Hashmi was one of three who were whipped for dissent by Zia's regime while a fourth was exempted on doctor's advice.
There were late night knocks then too. ''But at least the accused were treated politely by the police officers who arrested them,'' recalls Ashaar Rehman, son of senior journalist I A Rehman.
''Abu (father) invited the police to have breakfast which they did. We were very young then and the presiding officer told us that if we had any problems we could go to him,'' Ashaar Rehman said.
Others arrested in those days of martial law, including Sethi, also shared tea or soft drinks with the officers who took them into custody.
Jugnu Mohsin, Sethi's wife and co-publisher of Friday Times weekly, recalls that when he was arrested during martial law he had telephoned her from the police station where she found him sitting before a senior officer with a cold drink in front of him.
There was regular communication between Sethi and his family then and he was released after a few months, Mohsin said. ''This time he was beaten and dragged out of his bedroom without a chance to put on his shoes or glasses.
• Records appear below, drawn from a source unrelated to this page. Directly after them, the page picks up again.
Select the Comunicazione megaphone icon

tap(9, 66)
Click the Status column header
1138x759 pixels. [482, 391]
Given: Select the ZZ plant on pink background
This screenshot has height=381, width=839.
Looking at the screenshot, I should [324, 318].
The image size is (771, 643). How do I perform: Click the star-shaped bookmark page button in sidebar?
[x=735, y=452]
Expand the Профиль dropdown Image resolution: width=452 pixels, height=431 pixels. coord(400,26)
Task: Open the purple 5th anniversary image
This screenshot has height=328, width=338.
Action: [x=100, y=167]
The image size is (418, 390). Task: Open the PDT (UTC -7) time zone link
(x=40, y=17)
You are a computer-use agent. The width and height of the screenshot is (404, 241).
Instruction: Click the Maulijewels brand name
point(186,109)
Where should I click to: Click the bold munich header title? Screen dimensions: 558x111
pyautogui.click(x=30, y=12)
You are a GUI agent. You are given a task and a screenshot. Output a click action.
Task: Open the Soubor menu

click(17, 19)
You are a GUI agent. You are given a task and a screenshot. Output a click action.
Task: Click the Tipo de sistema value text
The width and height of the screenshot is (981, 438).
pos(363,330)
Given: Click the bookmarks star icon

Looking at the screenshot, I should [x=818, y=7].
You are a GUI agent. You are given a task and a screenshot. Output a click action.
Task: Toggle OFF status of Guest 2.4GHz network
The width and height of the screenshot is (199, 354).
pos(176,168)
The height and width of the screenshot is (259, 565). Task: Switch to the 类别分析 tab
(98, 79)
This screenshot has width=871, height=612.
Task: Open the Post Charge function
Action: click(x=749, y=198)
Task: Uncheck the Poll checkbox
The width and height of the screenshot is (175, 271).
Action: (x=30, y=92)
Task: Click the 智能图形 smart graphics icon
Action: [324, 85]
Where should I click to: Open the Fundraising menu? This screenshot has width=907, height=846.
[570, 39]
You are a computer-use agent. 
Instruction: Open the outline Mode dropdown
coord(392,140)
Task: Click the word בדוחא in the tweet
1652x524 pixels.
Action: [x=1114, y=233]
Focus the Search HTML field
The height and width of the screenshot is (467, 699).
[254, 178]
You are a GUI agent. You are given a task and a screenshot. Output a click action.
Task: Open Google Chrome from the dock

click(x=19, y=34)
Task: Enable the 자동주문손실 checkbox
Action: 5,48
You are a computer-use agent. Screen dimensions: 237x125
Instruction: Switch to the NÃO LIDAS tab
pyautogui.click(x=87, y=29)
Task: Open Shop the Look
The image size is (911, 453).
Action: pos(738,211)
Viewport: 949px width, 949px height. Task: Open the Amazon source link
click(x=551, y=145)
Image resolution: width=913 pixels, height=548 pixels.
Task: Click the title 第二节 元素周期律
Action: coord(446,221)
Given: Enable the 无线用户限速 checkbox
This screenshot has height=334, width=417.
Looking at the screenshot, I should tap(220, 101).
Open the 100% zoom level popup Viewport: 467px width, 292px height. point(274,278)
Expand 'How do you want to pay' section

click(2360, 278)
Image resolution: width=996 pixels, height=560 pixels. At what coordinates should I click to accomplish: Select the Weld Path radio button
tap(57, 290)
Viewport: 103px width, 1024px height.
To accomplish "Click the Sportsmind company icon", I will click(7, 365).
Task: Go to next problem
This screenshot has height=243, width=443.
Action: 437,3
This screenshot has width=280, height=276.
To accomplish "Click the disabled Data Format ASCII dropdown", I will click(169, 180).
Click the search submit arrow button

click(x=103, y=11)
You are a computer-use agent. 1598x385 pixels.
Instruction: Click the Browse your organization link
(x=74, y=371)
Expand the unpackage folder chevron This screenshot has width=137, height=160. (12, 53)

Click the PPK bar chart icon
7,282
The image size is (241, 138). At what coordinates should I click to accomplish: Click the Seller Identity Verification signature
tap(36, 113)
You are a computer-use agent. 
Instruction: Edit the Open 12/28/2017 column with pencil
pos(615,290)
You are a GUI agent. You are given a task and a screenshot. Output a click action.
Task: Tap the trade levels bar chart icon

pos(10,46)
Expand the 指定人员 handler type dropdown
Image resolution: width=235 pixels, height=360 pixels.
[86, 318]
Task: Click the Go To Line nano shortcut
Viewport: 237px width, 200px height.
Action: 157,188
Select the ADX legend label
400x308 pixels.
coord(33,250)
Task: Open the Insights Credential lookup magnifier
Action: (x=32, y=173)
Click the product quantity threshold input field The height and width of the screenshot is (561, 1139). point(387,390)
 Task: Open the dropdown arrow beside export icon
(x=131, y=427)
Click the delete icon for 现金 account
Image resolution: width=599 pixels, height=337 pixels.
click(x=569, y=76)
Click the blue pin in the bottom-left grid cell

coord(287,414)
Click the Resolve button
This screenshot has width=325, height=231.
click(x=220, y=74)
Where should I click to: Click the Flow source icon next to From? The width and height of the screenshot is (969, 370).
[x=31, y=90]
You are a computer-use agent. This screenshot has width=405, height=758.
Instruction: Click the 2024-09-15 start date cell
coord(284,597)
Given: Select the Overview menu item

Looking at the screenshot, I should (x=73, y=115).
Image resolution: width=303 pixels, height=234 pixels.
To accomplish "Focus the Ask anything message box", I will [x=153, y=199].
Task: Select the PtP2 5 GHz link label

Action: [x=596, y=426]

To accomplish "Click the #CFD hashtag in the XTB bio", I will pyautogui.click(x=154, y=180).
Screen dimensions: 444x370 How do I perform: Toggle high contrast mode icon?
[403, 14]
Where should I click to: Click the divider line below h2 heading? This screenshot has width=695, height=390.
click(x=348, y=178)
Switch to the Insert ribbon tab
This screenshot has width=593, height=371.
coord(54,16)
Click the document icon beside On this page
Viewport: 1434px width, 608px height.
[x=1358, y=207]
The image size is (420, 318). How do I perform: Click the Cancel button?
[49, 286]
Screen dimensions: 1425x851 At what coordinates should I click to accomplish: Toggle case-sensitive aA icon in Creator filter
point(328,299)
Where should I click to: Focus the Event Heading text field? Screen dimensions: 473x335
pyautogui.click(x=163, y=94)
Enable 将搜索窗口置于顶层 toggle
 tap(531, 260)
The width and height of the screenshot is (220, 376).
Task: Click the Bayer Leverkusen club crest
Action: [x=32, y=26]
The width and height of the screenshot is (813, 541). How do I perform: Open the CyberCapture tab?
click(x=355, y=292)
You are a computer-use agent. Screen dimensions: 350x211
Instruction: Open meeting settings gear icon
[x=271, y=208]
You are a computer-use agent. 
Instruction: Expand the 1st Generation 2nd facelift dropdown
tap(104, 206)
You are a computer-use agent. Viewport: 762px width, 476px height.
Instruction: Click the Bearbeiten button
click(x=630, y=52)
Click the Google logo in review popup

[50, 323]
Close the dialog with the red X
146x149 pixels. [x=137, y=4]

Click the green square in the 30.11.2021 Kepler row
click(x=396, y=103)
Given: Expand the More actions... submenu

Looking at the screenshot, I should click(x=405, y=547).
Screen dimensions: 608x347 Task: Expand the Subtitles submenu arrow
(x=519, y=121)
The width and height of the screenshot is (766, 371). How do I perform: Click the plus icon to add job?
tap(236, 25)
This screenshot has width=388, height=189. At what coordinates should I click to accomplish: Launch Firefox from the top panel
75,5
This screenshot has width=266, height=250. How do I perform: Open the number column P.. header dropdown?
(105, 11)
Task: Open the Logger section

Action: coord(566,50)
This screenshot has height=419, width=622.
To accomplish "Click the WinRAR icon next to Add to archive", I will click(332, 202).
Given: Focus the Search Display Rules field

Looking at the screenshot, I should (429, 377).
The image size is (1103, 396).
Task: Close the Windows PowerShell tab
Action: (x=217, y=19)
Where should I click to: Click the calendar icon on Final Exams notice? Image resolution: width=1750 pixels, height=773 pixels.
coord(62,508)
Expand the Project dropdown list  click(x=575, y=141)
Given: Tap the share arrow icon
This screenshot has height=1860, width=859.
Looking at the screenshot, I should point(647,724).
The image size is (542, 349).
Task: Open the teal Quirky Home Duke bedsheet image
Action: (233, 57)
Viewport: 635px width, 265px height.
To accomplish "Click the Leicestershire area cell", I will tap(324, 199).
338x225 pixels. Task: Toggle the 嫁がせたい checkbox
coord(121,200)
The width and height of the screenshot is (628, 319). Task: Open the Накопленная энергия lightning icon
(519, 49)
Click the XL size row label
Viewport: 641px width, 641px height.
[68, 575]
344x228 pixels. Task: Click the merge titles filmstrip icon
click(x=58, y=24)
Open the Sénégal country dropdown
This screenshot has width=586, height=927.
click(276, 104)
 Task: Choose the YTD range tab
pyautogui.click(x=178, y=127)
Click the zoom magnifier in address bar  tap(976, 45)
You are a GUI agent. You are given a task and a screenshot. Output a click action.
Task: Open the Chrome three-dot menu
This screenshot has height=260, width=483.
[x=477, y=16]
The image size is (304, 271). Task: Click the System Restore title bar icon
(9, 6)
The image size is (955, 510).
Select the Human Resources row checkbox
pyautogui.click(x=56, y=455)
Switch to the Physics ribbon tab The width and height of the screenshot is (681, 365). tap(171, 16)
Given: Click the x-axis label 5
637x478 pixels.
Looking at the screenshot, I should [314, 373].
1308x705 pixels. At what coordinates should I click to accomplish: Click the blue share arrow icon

I don't even know whether he is alive or not,'' she exclaimed.
The government has said Sethi is in the custody of the military's Inter-Services Intelligence for suspected links with hostile intelligence agencies.
But Sethi was picked up by a joint team of Lahore police and the Intelligence Bureau, according to a report in The News by Kamran Khan.
According to Khan's sources, the IB handed Sethi over to the ISI, not wanting to be a party to the high profile case in which there is little evidence that Sethi had contact with the Indian secret service.
The ISI questioned Sethi for four days before reporting to the prime minister and the army chief that it could not confirm any link between Sethi and RAW or for that matter any other Indian official or agency.
Khan quoted highly-placed legal sources who said ''that if tried under the army act, as reportedly desired by the government, Sethi would be the first Pakistani journalist to face court marital under an elected civilian government.''
The Lahore High Court on Wednesday dismissed Sethi's habeas corpus petition on the grounds that he was being held under the Army Act, a pronouncement that surprised leading jurists.
Meanwhile, a government spokesman has stated that there is no crackdown on journalists and urged them to expose those who were loyal to foreign masters because of their abhorrence for the ideology of Pakistan.
Not many journalists, however, seem ready to oblige the government, taking such statements with a pinch of salt.